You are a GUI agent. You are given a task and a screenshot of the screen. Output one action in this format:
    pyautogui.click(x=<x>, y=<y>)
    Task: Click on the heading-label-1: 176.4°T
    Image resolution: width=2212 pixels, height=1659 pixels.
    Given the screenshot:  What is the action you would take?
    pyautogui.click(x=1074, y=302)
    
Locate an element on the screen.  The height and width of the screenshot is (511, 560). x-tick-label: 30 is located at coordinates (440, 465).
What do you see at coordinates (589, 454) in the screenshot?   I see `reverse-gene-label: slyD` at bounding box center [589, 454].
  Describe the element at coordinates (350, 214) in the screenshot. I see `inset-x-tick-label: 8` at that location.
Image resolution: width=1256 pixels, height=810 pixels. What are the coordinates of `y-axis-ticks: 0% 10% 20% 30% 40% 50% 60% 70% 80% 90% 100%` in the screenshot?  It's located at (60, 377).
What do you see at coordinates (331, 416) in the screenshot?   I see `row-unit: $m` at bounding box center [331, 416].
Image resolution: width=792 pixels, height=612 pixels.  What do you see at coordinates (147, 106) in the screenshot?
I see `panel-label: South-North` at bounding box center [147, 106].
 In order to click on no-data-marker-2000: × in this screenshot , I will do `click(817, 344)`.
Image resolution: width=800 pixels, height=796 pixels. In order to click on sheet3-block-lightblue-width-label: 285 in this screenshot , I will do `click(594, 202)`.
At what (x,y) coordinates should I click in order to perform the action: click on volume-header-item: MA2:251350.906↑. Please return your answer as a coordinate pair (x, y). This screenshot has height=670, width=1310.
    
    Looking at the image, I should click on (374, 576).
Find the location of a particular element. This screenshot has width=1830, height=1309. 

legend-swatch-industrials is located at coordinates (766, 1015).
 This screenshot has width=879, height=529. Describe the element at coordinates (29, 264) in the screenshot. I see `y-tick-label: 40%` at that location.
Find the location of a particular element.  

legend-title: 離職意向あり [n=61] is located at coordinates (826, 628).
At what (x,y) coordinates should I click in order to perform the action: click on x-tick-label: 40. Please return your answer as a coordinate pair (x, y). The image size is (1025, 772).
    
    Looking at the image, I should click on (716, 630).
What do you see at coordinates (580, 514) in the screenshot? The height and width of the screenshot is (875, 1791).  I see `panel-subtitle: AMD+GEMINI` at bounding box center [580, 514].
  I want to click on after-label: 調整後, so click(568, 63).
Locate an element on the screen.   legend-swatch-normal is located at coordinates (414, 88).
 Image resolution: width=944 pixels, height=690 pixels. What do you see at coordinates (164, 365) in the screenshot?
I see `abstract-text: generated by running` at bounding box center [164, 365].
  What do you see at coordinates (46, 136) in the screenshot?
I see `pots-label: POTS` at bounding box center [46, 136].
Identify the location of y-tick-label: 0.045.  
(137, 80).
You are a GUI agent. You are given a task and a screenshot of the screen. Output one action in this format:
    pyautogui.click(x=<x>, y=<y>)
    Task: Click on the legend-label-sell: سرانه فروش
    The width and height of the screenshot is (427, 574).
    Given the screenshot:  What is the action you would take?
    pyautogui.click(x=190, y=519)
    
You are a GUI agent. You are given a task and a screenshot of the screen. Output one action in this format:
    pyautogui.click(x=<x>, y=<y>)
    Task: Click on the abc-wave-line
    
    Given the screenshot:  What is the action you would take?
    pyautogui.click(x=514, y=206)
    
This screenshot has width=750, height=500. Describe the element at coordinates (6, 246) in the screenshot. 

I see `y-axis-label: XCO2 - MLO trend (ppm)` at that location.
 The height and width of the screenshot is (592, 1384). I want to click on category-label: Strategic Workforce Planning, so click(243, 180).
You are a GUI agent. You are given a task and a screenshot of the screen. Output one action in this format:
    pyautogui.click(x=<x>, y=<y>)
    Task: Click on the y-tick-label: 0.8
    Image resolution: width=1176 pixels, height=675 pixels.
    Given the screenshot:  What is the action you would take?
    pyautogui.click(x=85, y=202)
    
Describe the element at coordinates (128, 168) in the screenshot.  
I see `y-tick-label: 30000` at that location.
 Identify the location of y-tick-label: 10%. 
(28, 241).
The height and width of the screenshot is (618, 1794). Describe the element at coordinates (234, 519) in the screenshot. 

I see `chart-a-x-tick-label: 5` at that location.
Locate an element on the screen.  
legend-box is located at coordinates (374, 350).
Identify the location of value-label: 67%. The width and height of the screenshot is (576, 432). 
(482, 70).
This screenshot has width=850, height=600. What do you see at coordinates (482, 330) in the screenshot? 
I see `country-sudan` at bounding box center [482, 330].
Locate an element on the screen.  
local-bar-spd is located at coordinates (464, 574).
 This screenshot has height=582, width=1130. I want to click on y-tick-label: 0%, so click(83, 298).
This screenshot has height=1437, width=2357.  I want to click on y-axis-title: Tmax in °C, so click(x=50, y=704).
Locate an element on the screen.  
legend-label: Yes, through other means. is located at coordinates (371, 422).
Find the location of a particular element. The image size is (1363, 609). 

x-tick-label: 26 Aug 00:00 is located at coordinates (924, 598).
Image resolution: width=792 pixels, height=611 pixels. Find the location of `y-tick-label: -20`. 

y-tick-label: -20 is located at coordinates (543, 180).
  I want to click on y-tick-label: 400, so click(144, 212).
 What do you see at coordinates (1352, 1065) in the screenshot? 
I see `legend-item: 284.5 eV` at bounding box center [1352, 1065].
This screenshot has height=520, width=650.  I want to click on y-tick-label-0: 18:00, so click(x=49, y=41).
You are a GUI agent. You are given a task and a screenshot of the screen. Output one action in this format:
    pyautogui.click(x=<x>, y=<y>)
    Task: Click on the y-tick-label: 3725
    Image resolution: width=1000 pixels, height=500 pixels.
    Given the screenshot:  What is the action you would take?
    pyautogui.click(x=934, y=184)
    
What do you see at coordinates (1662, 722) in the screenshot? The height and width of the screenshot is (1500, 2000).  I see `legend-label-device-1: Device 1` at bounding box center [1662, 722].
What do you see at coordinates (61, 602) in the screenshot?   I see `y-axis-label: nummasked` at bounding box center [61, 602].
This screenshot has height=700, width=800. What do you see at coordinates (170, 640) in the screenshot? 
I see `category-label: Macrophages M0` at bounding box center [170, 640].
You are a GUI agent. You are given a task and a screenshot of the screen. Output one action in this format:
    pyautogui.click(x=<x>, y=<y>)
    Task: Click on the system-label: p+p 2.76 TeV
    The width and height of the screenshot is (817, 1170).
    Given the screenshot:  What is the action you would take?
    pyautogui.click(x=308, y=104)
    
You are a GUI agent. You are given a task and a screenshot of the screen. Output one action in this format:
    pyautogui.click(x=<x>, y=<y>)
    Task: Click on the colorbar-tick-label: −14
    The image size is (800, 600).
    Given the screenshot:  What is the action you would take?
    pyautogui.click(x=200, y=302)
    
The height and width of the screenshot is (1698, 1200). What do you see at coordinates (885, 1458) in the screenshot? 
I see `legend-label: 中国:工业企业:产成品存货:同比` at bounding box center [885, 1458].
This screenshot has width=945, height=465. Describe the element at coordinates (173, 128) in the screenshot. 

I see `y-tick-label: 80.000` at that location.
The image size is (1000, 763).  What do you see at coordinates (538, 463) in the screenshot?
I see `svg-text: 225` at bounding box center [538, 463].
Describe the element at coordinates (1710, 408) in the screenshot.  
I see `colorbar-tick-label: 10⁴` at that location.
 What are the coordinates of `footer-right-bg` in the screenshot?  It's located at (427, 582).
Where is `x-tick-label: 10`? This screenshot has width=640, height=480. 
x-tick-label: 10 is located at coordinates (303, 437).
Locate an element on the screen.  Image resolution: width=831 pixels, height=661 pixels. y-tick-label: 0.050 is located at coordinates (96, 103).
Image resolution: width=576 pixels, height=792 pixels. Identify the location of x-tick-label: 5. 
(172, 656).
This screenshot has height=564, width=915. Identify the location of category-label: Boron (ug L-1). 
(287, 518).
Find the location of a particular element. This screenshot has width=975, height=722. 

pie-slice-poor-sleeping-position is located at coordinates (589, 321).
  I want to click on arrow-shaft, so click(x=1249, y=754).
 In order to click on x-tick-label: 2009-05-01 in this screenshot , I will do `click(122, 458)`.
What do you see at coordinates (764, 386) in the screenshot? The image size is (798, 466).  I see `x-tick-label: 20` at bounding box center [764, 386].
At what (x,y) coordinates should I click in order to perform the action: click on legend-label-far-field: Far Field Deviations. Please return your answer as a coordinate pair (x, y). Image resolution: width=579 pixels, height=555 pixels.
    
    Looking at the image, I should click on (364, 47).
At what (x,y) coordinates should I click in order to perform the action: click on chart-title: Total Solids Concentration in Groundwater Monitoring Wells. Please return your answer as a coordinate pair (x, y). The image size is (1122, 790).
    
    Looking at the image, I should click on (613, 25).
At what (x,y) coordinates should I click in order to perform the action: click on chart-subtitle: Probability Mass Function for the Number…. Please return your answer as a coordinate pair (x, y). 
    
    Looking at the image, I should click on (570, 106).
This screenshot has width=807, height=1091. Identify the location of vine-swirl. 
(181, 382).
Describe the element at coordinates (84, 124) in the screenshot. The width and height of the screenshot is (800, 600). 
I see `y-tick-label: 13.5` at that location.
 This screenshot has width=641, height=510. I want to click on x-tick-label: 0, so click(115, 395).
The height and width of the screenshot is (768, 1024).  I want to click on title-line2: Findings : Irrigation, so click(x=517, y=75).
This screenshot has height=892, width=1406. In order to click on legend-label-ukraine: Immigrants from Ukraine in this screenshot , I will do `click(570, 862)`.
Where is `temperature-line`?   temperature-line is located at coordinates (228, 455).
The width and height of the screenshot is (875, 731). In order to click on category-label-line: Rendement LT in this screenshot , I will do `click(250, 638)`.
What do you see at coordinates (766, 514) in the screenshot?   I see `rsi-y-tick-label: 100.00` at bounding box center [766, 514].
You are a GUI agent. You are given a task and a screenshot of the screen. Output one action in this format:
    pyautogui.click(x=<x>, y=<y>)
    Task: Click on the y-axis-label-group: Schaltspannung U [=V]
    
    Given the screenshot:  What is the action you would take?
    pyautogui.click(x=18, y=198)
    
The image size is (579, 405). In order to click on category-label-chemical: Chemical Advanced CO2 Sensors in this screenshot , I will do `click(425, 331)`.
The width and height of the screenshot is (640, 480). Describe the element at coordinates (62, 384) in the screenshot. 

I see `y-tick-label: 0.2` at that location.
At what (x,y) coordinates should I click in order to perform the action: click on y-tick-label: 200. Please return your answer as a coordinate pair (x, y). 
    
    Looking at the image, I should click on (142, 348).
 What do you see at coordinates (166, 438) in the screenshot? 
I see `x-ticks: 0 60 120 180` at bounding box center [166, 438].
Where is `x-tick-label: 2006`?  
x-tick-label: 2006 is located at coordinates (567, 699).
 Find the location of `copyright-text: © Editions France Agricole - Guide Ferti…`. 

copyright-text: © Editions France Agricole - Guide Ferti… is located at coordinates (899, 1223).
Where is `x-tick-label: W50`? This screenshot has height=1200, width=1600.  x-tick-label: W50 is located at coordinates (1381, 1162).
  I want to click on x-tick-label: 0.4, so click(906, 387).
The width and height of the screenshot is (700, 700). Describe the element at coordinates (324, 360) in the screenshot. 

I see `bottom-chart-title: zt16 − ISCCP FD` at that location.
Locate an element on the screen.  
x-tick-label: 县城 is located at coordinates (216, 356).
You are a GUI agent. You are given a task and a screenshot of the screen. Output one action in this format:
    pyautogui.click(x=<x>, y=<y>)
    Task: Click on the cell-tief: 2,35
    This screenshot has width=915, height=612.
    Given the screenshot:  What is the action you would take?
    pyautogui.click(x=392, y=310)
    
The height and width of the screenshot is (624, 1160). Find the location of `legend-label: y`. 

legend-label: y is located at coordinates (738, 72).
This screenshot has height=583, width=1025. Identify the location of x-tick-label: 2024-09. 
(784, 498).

--*--

▶ [EXERCISE DIRECTIONS]:
Convert the lines above into a Markdown table with the columns "Number" and "Line", leaving out blank lines. Begin at the line that contains "The width and height of the screenshot is (875, 731)." and stop after the line that contains "What do you see at coordinates (766, 514)".

▶ [SOLVED PROBLEM]:
| Number | Line |
|---|---|
| 1 | The width and height of the screenshot is (875, 731). In order to click on category-label-line: Rendement LT in this screenshot , I will do `click(250, 638)`. |
| 2 | What do you see at coordinates (766, 514) in the screenshot?   I see `rsi-y-tick-label: 100.00` at bounding box center [766, 514]. |